▸ **Exercise data**:
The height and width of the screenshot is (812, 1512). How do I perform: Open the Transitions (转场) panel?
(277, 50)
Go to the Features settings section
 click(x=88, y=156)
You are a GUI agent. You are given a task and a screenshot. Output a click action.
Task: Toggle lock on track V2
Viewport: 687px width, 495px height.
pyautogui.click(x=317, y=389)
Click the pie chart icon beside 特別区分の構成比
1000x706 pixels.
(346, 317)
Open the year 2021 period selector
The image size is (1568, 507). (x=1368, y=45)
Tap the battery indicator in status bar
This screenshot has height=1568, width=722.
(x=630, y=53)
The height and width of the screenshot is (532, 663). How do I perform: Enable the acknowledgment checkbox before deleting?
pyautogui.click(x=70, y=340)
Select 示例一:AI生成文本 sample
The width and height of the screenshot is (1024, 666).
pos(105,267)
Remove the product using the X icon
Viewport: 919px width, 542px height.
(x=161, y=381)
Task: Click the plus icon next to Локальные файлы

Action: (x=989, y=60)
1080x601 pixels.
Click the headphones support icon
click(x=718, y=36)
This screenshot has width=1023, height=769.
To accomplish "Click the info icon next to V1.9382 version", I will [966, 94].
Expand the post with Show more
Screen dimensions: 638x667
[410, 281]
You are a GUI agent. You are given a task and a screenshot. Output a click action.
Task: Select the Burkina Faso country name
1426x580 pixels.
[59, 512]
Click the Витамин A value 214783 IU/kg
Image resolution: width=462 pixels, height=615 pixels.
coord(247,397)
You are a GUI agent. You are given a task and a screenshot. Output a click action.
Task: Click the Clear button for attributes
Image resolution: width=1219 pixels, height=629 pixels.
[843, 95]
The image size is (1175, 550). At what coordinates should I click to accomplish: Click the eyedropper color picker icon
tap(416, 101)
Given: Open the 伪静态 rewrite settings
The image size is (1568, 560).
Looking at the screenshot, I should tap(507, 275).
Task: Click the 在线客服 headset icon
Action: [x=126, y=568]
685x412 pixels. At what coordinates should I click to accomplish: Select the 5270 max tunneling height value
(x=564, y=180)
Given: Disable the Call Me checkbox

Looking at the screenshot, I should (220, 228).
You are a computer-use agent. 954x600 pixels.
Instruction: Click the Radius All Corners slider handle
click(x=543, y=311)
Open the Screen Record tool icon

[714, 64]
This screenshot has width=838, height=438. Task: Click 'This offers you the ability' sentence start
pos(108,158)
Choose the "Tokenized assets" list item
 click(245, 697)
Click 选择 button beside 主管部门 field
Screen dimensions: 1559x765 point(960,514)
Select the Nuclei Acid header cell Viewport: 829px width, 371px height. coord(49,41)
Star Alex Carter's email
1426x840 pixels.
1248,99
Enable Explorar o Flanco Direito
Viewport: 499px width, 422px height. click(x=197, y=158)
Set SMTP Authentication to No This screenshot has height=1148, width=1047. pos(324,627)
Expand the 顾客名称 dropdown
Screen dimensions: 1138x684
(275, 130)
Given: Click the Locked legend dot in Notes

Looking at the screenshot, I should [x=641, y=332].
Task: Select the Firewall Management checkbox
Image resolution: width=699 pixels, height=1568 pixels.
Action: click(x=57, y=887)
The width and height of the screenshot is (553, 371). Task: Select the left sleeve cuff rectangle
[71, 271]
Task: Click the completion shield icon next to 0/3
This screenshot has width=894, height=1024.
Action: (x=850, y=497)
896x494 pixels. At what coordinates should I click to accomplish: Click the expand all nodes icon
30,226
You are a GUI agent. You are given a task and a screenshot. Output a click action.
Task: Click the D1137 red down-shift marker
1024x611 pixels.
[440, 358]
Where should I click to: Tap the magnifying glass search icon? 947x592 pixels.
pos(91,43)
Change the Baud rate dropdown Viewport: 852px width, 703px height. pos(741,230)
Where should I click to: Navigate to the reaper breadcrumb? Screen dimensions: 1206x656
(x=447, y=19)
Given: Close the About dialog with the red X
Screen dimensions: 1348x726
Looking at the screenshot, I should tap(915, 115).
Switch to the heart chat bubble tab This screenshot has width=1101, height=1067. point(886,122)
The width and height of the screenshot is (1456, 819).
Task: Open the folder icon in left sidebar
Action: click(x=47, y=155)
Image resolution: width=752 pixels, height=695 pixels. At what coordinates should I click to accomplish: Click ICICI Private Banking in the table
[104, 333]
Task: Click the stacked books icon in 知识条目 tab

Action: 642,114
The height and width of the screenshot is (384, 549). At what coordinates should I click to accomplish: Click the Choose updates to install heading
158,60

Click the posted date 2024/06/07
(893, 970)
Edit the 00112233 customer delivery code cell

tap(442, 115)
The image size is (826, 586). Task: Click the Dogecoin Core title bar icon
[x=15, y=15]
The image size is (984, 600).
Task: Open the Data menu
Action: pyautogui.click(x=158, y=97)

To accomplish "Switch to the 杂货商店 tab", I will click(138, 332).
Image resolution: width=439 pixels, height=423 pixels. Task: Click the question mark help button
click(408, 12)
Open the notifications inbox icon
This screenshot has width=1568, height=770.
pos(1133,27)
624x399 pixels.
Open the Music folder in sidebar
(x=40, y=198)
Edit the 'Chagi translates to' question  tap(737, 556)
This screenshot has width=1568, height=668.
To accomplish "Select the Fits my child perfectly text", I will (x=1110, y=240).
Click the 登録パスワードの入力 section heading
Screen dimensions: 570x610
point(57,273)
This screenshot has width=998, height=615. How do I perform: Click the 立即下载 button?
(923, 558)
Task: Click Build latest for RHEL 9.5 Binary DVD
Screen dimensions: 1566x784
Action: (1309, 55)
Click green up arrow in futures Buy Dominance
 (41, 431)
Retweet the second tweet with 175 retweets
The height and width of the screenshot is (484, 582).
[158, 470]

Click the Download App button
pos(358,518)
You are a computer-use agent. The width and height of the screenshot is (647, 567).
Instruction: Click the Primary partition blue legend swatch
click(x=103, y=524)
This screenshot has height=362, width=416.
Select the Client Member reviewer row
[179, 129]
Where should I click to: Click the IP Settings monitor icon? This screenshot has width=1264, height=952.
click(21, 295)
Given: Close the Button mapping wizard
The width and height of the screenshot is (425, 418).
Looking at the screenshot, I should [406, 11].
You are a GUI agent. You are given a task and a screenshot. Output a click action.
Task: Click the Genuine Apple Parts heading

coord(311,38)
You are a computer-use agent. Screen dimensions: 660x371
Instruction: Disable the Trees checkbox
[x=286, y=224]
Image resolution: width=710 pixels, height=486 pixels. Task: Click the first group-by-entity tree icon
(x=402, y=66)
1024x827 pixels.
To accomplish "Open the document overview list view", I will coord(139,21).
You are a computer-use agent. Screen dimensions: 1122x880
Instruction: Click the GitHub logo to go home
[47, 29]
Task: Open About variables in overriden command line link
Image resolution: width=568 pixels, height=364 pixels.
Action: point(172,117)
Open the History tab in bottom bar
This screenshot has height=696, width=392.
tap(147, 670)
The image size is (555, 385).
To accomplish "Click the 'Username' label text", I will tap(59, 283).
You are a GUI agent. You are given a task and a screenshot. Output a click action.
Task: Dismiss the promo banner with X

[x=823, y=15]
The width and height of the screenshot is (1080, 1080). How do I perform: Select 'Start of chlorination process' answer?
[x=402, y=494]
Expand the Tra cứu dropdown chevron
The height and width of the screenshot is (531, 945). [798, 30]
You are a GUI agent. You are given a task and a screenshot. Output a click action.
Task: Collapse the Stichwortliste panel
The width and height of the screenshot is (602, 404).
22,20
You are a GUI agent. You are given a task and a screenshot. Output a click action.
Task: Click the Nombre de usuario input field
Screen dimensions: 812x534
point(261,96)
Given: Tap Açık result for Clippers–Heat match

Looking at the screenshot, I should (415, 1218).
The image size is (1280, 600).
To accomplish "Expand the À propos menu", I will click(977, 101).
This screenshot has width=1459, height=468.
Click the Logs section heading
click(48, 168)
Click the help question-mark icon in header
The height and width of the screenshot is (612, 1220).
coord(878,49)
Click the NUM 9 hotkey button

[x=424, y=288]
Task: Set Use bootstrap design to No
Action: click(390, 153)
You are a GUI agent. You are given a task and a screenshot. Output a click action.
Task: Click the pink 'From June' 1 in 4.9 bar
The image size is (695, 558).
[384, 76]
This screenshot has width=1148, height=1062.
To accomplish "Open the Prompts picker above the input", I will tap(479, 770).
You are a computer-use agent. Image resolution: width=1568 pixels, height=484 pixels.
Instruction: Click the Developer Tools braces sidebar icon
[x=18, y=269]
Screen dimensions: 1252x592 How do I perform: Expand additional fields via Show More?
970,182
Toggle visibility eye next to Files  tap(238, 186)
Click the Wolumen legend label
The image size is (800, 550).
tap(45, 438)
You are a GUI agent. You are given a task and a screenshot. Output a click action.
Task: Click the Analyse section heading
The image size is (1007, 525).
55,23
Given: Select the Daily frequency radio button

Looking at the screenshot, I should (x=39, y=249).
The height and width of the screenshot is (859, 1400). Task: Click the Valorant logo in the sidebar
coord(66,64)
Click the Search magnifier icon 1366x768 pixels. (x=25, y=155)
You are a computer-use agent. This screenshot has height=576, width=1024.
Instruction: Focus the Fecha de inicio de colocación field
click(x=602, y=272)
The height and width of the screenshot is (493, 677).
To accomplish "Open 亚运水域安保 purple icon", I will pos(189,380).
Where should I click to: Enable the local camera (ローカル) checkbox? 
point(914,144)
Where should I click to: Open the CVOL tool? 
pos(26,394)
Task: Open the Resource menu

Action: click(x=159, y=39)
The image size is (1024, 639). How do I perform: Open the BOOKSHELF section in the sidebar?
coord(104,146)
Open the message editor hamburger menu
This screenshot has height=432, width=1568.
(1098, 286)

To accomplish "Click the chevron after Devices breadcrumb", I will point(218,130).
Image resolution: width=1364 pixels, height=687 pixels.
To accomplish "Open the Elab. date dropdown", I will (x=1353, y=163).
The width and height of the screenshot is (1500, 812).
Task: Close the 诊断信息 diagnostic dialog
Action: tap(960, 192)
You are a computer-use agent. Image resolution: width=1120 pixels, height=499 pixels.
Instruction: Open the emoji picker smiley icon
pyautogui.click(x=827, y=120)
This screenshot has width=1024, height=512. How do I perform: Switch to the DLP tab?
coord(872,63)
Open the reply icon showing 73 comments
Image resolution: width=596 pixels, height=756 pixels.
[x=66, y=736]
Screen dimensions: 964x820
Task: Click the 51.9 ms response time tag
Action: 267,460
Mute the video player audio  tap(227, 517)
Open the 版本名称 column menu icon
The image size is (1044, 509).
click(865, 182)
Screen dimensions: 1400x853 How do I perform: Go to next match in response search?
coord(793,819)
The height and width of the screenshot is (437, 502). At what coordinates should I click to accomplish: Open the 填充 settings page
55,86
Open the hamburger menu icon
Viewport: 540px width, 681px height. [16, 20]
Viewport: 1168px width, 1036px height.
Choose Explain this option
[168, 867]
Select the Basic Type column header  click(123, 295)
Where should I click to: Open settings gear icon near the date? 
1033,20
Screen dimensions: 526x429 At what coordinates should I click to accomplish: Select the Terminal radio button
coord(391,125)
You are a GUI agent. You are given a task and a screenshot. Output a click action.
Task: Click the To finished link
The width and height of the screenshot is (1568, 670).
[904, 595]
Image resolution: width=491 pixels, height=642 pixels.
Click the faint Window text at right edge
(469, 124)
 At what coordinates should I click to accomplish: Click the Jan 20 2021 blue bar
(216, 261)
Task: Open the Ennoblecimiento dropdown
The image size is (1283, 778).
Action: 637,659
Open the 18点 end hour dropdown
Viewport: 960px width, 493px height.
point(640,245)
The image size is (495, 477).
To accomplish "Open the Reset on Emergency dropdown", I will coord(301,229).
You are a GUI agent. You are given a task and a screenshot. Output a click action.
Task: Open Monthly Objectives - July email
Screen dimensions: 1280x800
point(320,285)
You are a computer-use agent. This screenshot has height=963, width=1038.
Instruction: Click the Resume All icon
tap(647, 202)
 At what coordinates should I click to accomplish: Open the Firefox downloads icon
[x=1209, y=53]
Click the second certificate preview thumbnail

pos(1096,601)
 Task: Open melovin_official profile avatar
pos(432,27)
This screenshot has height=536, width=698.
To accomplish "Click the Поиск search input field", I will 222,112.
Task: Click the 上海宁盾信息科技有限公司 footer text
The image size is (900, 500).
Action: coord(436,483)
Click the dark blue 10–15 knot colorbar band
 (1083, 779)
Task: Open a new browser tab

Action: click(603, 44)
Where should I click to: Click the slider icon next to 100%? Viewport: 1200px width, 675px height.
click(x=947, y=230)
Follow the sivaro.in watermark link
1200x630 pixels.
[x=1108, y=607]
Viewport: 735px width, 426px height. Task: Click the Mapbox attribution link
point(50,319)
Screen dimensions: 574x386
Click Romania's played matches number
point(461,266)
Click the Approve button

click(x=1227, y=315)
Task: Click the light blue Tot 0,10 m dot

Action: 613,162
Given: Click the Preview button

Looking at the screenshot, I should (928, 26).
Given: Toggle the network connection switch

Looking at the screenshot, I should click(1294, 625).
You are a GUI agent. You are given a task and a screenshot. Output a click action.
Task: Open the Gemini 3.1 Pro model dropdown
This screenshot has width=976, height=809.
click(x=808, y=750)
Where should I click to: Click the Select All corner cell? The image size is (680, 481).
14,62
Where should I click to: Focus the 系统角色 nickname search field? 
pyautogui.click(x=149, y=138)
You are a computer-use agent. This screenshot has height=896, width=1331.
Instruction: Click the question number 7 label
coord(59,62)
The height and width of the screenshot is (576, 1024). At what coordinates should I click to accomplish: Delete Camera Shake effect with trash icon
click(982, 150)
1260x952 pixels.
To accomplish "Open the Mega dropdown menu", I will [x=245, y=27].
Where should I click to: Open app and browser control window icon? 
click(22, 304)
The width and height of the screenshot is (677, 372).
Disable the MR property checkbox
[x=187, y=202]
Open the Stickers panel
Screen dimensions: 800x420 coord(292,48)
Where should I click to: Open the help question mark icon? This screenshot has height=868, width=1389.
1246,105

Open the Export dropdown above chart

▸ **How to complete this task**: Taking the line with "685x412 pixels. At" as the first and the line with "You are a computer-use agent. 954x600 pixels." as the last, retype that stretch of the data above exactly, with no other lines.

▸ **Output for this exercise**:
685x412 pixels. At what coordinates should I click to accomplish: Select the 5270 max tunneling height value
(x=564, y=180)
Given: Disable the Call Me checkbox

Looking at the screenshot, I should (220, 228).
You are a computer-use agent. 954x600 pixels.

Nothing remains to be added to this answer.